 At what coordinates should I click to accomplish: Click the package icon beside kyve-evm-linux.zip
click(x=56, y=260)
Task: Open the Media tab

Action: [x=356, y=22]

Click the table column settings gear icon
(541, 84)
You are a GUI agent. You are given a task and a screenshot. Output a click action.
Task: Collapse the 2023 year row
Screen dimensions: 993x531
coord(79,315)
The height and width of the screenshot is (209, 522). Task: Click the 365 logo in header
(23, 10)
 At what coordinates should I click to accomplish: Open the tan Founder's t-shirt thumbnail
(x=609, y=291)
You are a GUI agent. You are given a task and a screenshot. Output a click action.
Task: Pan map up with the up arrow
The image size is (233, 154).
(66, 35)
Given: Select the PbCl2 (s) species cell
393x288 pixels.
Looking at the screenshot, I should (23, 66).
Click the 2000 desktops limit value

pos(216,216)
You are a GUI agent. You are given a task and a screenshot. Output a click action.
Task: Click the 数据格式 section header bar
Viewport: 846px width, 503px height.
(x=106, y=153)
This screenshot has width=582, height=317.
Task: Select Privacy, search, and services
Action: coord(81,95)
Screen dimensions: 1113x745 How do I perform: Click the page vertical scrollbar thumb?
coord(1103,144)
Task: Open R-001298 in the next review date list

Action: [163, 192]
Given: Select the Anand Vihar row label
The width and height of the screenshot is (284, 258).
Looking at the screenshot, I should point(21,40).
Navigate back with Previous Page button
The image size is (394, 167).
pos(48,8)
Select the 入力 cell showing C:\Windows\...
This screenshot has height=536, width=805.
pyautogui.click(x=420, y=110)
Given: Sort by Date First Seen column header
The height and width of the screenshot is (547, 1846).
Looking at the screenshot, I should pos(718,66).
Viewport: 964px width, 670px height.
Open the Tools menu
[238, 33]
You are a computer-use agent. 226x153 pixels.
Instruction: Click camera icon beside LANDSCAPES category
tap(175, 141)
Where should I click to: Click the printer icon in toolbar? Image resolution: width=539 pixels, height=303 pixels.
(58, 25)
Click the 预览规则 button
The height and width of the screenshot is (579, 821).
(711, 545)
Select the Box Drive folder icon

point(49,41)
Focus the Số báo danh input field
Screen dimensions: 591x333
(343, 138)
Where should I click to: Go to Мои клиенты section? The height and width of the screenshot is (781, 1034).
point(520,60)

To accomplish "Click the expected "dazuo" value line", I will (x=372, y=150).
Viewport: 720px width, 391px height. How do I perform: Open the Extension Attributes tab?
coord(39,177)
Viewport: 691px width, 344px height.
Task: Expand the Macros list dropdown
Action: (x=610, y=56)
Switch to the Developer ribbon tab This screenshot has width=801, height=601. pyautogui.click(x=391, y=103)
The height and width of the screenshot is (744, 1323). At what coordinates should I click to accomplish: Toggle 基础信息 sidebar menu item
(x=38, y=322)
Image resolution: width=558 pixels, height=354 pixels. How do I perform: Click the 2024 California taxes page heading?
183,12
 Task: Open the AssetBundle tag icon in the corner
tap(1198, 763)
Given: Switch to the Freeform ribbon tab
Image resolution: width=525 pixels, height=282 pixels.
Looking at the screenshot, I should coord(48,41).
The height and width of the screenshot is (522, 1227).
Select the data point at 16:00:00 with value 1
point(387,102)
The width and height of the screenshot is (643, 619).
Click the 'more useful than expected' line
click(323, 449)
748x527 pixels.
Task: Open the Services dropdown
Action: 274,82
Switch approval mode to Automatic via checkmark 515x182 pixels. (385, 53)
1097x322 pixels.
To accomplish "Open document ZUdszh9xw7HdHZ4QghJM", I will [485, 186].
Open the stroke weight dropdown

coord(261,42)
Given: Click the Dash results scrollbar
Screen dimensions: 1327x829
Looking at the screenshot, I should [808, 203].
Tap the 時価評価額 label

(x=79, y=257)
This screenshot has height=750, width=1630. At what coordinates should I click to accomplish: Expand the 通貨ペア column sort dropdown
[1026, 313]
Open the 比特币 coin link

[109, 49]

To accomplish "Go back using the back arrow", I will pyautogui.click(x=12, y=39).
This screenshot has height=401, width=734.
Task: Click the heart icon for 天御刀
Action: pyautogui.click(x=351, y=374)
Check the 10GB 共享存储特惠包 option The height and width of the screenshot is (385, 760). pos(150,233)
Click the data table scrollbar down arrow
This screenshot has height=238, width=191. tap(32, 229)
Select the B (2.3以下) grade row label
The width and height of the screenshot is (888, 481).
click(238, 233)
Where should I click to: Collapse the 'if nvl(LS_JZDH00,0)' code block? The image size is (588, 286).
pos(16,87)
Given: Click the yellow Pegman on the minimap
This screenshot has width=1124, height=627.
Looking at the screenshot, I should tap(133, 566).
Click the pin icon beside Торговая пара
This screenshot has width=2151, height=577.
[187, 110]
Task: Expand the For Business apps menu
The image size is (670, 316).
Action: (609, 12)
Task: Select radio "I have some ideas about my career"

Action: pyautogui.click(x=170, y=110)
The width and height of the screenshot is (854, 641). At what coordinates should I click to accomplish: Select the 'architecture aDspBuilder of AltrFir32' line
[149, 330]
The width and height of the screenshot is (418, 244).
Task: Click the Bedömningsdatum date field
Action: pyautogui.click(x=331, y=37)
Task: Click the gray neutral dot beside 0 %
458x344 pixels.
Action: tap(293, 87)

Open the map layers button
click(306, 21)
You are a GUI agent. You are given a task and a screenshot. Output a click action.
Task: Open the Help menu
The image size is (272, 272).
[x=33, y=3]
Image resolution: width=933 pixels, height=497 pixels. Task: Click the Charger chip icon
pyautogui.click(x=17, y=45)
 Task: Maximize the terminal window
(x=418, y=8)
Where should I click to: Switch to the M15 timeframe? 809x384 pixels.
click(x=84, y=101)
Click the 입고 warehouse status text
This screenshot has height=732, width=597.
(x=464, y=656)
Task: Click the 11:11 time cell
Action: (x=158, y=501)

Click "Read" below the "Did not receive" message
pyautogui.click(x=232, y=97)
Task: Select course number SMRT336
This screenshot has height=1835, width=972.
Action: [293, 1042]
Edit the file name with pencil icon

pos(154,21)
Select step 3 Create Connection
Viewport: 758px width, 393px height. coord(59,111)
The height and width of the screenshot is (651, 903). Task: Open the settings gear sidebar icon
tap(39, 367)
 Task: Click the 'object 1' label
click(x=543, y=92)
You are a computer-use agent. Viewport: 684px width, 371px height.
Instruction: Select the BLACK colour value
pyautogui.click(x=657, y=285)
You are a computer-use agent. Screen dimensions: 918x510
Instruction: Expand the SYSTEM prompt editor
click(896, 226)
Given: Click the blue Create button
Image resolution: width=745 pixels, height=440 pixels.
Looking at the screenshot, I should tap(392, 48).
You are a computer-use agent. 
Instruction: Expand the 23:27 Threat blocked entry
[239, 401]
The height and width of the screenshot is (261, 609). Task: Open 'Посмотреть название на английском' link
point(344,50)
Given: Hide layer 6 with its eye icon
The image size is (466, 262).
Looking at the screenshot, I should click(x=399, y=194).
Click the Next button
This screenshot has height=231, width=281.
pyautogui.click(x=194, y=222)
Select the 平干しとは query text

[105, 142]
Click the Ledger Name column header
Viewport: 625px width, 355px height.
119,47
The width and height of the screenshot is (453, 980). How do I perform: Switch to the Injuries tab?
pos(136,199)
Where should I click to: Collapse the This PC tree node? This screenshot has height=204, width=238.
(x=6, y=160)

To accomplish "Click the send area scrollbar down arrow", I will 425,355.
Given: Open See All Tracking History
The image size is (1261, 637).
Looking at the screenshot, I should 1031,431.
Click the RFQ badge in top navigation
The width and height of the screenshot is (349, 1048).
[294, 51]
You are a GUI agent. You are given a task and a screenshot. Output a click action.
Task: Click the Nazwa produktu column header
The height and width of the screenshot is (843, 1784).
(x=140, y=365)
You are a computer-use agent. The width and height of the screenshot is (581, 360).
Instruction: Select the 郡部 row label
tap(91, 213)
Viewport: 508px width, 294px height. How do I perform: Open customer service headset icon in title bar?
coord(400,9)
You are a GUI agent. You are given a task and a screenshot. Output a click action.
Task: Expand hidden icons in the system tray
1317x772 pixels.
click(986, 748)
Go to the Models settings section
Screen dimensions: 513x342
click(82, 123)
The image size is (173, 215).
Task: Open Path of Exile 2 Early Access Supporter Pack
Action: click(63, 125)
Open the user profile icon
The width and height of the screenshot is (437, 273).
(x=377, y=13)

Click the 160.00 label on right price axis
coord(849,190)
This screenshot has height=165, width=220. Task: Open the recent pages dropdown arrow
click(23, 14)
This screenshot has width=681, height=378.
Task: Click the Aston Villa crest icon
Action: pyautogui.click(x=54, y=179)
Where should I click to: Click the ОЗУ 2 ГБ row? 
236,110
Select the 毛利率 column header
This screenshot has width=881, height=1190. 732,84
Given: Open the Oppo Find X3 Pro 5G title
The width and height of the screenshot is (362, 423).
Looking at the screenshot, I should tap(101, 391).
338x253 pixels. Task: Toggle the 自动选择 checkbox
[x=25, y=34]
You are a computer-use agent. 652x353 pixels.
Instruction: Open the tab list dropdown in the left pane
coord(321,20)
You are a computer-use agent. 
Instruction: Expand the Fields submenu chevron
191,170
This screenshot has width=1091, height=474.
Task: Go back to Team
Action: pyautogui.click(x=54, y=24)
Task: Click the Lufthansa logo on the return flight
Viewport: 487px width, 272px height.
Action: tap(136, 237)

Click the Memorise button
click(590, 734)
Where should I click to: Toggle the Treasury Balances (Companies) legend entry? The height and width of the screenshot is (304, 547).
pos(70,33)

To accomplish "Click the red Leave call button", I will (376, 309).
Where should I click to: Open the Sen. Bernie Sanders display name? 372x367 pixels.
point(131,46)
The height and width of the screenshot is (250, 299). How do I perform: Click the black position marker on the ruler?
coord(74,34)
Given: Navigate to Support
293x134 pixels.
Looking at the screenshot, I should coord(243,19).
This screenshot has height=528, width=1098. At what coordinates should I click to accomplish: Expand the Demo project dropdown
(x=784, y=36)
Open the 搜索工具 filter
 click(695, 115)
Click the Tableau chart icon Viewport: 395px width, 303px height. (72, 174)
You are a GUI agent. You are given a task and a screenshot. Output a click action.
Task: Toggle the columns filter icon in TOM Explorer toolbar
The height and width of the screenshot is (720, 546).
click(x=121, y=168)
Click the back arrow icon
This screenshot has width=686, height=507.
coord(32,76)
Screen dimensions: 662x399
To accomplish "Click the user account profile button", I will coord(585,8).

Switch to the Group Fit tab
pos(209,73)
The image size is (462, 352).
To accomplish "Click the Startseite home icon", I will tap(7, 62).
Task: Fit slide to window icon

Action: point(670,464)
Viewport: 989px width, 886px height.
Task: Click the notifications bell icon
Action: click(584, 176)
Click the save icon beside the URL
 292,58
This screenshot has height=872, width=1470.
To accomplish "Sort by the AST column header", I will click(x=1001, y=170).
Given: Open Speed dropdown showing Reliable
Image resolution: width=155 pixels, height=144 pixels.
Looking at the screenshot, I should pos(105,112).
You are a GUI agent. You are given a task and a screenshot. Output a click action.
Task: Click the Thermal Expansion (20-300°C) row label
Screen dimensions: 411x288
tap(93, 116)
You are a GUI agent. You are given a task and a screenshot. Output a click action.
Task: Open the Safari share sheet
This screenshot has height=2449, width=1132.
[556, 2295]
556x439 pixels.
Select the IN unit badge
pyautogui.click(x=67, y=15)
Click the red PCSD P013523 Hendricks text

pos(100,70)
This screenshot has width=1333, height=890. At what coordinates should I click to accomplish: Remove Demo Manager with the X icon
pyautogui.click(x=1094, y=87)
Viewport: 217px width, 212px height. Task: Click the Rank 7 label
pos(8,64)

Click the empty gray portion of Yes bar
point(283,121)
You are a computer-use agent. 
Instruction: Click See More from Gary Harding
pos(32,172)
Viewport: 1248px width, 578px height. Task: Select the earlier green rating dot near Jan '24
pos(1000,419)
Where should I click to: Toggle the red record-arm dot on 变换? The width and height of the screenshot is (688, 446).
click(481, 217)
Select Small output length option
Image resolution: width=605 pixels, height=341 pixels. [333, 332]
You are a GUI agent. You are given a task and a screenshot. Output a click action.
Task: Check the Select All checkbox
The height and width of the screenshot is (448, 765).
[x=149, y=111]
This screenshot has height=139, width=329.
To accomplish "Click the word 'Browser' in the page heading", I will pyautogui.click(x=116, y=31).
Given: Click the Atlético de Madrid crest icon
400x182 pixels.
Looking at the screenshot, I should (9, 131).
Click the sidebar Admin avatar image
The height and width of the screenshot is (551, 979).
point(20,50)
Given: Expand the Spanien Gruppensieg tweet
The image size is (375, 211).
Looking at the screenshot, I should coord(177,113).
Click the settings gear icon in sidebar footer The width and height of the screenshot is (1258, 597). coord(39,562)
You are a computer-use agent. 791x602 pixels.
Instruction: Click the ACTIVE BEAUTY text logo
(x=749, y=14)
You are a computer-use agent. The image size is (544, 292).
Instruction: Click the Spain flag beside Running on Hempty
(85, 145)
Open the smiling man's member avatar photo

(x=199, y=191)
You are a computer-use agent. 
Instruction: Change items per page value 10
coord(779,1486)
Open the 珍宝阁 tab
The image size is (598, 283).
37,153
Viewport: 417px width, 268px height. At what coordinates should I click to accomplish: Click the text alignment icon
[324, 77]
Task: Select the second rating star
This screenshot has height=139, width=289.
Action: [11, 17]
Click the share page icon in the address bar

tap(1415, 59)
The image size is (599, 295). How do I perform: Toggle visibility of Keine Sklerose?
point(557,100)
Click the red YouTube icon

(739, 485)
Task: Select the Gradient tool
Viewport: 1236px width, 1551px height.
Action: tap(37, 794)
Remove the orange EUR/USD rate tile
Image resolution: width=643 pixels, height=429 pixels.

#### Exercise prompt:
Your reply must contain exactly the lines from the first line of the data through the line holding "Given: Select the PbCl2 (s) species cell", and nothing more.

#### Answer to this exercise:
 At what coordinates should I click to accomplish: Click the package icon beside kyve-evm-linux.zip
click(x=56, y=260)
Task: Open the Media tab

Action: [x=356, y=22]

Click the table column settings gear icon
(541, 84)
You are a GUI agent. You are given a task and a screenshot. Output a click action.
Task: Collapse the 2023 year row
Screen dimensions: 993x531
coord(79,315)
The height and width of the screenshot is (209, 522). Task: Click the 365 logo in header
(23, 10)
 At what coordinates should I click to accomplish: Open the tan Founder's t-shirt thumbnail
(x=609, y=291)
You are a GUI agent. You are given a task and a screenshot. Output a click action.
Task: Pan map up with the up arrow
The image size is (233, 154).
(66, 35)
Given: Select the PbCl2 (s) species cell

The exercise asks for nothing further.